Fumarolic activity and sulfur deposition occurred along ring fractures elsewhere in the crater, and a strong sulfur odor was noted on the volcano's N and S flanks. White steam emissions to 300-500 m above the rim were punctuated by sporadic vigorous pulses of alternating white and dark gray columns, which rose to 2,500 m. Gentle summer winds primarily carried the plumes SE, although plumes extending northward were commonly observed in the morning. Although activity was vigorous, the jet fumaroles seen in the crater during a previous dome-building episode in 1989 (14:11) were not evident in 1992. No night glow was observed nor was seismicity recorded during the February-March observation period. Although there is no current seismic monitoring in the area, visual observations continue from nearby villages.
Geological Summary. Láscar is the most active volcano of the northern Chilean Andes. The andesitic-to-dacitic stratovolcano contains six overlapping summit craters. Prominent lava flows descend its NW flanks. An older, higher stratovolcano 5 km E, Volcán Aguas Calientes, displays a well-developed summit crater and a probable Holocene lava flow near its summit (de Silva and Francis, 1991). Láscar consists of two major edifices; activity began at the eastern volcano and then shifted to the western cone.

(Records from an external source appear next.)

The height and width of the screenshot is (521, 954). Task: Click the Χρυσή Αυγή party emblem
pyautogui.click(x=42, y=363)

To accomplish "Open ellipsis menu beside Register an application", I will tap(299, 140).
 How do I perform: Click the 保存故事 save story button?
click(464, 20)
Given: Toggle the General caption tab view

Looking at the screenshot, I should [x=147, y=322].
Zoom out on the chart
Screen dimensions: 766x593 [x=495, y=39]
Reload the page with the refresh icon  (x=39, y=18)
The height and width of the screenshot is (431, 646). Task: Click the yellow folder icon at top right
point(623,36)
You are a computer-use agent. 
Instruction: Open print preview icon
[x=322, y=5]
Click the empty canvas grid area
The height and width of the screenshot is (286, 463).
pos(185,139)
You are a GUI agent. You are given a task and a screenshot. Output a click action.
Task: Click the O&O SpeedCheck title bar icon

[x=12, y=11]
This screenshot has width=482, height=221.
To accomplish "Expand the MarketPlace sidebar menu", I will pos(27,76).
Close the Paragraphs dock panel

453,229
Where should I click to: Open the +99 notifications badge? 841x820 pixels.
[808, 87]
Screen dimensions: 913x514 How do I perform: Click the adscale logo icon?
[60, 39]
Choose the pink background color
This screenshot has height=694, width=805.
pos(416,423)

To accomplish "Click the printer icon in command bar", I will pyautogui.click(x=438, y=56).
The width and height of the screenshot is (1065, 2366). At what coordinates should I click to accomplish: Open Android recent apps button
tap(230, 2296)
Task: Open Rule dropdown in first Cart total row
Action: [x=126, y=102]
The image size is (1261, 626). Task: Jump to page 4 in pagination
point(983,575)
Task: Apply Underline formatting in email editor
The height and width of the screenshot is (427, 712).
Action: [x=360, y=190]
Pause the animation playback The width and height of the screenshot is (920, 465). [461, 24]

The largest eruption took place about 26,500 years ago, and following the eruption of the Tumbres scoria flow about 9000 years ago, activity shifted back to the eastern edifice, where three overlapping craters were formed. Frequent small-to-moderate explosive eruptions have been recorded since the mid-19th century, along with periodic larger eruptions that produced ashfall hundreds of kilometers away. The largest historical eruption took place in 1993, producing pyroclastic flows to 8.5 km NW of the summit and ashfall in Buenos Aires.
Information Contacts: M. Gardeweg, SERNAGEOMIN, Santiago; S. Sparks and R. Thomas, Univ of Bristol; M. Murphy, Univ College, Dublin.